Meeting Summary & Action Plans: Take a raw meeting transcript, add the project background, team structure, and goals, then ask the model to create a structured output with: key decisions, action items, risks identified, and next steps. The model’s ability to process all this context at once means better synthesis than parsing piece by piece.
Policy Compliance Review: Perfect for legal or HR teams. Feed in your company policies, industry regulations, and a proposed new process or policy. The model can do a thorough gap analysis, identifying compliance risks and suggesting specific updates. Much more reliable than trying to check compliance point-by-point through chat. Plus, the model’s formal report style matches the serious nature of compliance work.
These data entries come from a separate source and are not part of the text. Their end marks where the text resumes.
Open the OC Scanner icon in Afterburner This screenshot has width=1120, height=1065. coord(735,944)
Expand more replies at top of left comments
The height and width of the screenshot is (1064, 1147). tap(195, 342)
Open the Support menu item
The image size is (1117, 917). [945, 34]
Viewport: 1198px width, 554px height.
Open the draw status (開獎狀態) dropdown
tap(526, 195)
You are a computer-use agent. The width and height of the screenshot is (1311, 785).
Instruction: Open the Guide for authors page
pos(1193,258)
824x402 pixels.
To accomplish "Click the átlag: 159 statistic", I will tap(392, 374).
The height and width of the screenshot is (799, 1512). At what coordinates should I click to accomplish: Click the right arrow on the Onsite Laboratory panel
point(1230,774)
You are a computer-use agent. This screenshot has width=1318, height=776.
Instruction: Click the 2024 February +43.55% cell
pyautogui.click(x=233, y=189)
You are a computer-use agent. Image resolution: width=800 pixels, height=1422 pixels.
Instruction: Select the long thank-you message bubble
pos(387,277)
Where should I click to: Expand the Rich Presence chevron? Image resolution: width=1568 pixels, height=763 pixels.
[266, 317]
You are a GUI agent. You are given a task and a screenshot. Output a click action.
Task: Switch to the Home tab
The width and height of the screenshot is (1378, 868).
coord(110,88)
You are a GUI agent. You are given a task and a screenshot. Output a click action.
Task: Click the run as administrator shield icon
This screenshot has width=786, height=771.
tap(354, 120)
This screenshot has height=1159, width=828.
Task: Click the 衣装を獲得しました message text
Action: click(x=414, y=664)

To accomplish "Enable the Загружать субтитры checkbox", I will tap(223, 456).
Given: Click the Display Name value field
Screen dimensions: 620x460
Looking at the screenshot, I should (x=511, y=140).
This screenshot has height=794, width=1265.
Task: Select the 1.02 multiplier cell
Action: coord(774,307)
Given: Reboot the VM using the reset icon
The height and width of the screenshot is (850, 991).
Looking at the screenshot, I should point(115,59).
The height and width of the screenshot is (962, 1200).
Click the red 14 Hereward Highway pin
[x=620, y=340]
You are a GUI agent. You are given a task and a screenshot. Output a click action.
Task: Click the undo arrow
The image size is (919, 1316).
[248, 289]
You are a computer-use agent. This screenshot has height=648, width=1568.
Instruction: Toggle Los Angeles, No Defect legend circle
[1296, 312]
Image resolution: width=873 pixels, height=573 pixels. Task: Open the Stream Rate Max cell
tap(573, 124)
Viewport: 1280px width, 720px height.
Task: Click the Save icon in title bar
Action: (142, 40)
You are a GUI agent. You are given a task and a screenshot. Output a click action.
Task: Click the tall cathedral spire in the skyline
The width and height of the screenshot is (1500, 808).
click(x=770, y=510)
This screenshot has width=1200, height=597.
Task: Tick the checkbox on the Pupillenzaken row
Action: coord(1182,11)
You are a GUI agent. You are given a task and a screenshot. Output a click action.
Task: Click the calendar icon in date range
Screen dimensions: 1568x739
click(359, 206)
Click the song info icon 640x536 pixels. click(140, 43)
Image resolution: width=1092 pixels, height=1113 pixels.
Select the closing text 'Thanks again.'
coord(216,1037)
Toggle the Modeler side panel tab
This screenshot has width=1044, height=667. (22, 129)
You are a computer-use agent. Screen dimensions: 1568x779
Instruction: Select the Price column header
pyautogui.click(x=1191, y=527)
RFP Response Analysis: For procurement or sales teams, dump in the entire RFP document, your company’s past proposals, competitor intel, and pricing strategy. Ask for a detailed analysis of what sections need focus, suggested win themes, pricing recommendations, and potential red flags. The model’s ability to process all this context at once helps create a cohesive strategy instead of answering one requirement at a time.
The key theme here? These aren’t quick Q&A tasks - they’re meaty problems where the user invests time upfront to get comprehensive, actionable insights in return. Think “weekly deep-dive” rather than “quick daily check.”
Bottom line: Treat o1 like the powerful reasoning engine it is - with proper training and support - and it’ll transform your business. Treat it like ChatGPT, and you will likely struggle with user frustration and poor results.